### Exercise objective:
Please copy the lines below word for word, beginning at the line that contains "coordinates (532, 2292)." and continuing through the last line.

[[ Material provided, beginning ]]

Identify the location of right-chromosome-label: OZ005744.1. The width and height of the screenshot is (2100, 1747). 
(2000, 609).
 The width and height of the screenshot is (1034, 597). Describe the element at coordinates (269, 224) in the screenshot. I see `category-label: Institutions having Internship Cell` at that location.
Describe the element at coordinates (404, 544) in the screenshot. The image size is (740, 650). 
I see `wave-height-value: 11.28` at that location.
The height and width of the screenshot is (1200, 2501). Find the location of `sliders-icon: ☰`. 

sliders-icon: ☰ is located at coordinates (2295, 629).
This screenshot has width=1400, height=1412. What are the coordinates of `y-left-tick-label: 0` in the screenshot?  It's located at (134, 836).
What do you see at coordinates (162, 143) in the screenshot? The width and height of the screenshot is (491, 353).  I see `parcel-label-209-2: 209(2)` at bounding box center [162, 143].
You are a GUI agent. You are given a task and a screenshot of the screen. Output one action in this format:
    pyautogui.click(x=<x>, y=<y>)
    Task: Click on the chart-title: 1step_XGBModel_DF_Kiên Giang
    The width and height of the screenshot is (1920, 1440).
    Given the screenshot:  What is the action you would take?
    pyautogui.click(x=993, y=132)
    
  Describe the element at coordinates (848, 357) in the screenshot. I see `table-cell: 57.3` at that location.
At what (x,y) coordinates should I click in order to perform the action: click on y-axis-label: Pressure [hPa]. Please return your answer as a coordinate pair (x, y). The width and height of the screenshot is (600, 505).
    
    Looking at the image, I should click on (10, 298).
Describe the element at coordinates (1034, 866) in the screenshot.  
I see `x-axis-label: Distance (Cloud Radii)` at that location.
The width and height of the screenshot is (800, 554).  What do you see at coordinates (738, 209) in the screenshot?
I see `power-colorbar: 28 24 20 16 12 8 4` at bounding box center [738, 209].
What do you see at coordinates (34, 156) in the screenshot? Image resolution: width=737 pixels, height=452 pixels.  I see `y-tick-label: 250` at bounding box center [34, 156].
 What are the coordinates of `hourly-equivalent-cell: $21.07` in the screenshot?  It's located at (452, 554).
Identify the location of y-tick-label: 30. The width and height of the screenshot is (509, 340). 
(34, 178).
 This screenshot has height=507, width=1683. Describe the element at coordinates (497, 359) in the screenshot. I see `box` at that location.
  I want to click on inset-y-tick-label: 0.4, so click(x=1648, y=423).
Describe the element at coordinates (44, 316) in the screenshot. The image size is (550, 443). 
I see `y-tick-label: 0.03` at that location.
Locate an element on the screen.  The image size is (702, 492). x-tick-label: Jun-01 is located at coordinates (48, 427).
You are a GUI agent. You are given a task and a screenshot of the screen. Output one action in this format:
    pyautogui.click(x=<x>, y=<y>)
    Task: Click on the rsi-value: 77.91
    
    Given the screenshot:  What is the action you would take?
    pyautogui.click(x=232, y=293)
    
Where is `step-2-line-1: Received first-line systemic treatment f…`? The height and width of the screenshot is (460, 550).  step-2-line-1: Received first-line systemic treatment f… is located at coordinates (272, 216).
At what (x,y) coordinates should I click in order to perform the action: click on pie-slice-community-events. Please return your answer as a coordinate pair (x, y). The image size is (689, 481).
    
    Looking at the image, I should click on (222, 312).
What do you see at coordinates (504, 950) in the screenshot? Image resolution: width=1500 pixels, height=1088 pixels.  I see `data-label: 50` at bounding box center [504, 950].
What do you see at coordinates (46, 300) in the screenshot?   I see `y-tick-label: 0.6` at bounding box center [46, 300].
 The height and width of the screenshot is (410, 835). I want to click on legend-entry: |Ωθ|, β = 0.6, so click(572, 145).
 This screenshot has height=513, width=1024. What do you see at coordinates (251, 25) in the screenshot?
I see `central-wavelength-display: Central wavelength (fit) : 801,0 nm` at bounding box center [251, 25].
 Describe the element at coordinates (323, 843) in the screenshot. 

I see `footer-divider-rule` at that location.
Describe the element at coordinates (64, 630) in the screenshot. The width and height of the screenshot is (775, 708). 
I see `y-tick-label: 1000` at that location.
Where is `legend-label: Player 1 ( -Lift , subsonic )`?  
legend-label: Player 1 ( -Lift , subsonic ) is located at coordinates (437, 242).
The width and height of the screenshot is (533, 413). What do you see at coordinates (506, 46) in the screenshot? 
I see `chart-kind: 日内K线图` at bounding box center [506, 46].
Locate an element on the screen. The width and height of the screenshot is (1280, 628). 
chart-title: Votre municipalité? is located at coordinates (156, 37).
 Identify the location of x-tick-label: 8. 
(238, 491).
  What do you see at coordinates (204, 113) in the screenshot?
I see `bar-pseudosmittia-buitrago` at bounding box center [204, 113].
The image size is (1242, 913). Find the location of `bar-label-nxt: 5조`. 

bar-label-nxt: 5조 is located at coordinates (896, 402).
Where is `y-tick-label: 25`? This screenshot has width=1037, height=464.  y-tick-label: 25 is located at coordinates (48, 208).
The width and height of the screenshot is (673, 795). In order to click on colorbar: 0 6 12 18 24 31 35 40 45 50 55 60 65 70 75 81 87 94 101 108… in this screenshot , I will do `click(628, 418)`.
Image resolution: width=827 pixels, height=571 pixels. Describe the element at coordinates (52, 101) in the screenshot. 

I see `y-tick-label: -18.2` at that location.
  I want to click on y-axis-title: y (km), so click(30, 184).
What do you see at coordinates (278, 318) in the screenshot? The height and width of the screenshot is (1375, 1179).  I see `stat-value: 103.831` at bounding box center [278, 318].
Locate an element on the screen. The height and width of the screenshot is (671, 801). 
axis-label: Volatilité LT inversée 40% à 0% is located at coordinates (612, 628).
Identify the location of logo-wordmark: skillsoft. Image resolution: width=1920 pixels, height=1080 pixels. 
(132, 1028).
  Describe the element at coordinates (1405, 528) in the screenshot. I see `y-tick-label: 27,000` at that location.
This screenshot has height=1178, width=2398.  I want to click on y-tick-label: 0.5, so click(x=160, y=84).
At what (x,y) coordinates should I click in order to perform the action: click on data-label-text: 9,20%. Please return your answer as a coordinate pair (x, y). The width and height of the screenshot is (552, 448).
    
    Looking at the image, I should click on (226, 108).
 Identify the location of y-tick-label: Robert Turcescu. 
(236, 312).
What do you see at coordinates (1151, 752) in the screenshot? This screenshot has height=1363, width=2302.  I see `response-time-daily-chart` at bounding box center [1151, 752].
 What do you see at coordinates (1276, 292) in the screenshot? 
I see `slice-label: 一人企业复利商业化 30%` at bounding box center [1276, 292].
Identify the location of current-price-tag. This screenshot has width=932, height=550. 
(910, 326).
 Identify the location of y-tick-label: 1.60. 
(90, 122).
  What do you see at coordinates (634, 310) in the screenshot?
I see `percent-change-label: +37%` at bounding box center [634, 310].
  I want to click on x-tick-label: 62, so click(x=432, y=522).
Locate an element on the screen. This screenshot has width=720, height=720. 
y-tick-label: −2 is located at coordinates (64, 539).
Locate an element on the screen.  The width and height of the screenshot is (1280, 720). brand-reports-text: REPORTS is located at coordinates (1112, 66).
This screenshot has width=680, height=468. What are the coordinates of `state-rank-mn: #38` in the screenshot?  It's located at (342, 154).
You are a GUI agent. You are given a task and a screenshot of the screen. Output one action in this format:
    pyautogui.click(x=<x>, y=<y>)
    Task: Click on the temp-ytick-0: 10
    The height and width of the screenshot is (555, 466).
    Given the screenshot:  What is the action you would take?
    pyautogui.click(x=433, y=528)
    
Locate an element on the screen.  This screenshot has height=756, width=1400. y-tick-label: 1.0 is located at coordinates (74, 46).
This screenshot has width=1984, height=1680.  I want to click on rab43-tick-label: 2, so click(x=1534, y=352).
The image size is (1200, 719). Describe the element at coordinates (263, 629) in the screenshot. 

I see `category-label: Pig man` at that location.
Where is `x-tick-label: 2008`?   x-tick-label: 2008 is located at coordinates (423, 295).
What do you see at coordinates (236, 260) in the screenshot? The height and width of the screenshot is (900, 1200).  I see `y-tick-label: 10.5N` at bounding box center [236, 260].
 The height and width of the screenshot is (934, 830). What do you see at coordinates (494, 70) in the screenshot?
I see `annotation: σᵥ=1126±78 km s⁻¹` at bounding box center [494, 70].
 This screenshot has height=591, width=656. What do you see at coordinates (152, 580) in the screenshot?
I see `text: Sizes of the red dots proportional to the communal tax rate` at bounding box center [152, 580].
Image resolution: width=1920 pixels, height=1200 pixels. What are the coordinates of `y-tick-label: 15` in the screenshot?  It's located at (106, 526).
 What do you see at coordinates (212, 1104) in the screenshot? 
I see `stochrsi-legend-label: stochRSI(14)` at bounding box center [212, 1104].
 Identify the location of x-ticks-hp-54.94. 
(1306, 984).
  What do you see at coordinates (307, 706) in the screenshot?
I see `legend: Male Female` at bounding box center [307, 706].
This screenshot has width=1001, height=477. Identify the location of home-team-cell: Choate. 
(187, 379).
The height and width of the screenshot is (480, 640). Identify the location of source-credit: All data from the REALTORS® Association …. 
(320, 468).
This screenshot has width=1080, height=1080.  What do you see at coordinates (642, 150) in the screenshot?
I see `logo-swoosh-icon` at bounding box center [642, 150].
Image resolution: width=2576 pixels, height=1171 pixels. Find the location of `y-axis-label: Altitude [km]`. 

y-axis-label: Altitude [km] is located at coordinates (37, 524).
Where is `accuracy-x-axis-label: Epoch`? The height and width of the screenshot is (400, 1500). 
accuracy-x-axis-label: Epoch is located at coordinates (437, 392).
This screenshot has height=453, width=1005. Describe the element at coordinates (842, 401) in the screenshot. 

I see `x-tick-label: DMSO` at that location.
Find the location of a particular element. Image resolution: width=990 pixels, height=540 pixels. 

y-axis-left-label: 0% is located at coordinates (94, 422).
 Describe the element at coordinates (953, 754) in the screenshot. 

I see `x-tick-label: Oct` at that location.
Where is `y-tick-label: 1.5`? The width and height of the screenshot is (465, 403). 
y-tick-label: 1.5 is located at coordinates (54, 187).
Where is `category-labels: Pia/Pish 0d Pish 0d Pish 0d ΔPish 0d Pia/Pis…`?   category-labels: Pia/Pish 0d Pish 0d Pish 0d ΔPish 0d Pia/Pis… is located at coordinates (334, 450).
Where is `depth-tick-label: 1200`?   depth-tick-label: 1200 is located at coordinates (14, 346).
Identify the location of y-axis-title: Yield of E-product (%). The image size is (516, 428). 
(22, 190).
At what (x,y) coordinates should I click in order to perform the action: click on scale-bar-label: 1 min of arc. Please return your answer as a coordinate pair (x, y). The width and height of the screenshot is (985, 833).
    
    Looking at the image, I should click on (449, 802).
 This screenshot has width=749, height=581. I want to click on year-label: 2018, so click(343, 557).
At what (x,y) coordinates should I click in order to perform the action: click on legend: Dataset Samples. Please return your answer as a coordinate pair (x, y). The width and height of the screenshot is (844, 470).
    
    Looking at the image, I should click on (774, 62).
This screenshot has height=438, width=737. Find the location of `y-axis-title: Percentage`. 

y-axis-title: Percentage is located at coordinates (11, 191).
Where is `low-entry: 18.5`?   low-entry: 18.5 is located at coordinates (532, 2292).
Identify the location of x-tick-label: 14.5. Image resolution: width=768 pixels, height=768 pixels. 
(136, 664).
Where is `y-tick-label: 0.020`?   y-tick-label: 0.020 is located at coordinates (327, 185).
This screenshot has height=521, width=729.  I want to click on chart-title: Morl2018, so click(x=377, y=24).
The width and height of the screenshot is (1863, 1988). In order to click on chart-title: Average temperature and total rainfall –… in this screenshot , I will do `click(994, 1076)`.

[[ Material provided, end ]]

### Exercise result:
Where is `low-entry: 18.5`?   low-entry: 18.5 is located at coordinates (532, 2292).
Identify the location of x-tick-label: 14.5. Image resolution: width=768 pixels, height=768 pixels. 
(136, 664).
Where is `y-tick-label: 0.020`?   y-tick-label: 0.020 is located at coordinates (327, 185).
This screenshot has height=521, width=729.  I want to click on chart-title: Morl2018, so click(x=377, y=24).
The width and height of the screenshot is (1863, 1988). In order to click on chart-title: Average temperature and total rainfall –… in this screenshot , I will do `click(994, 1076)`.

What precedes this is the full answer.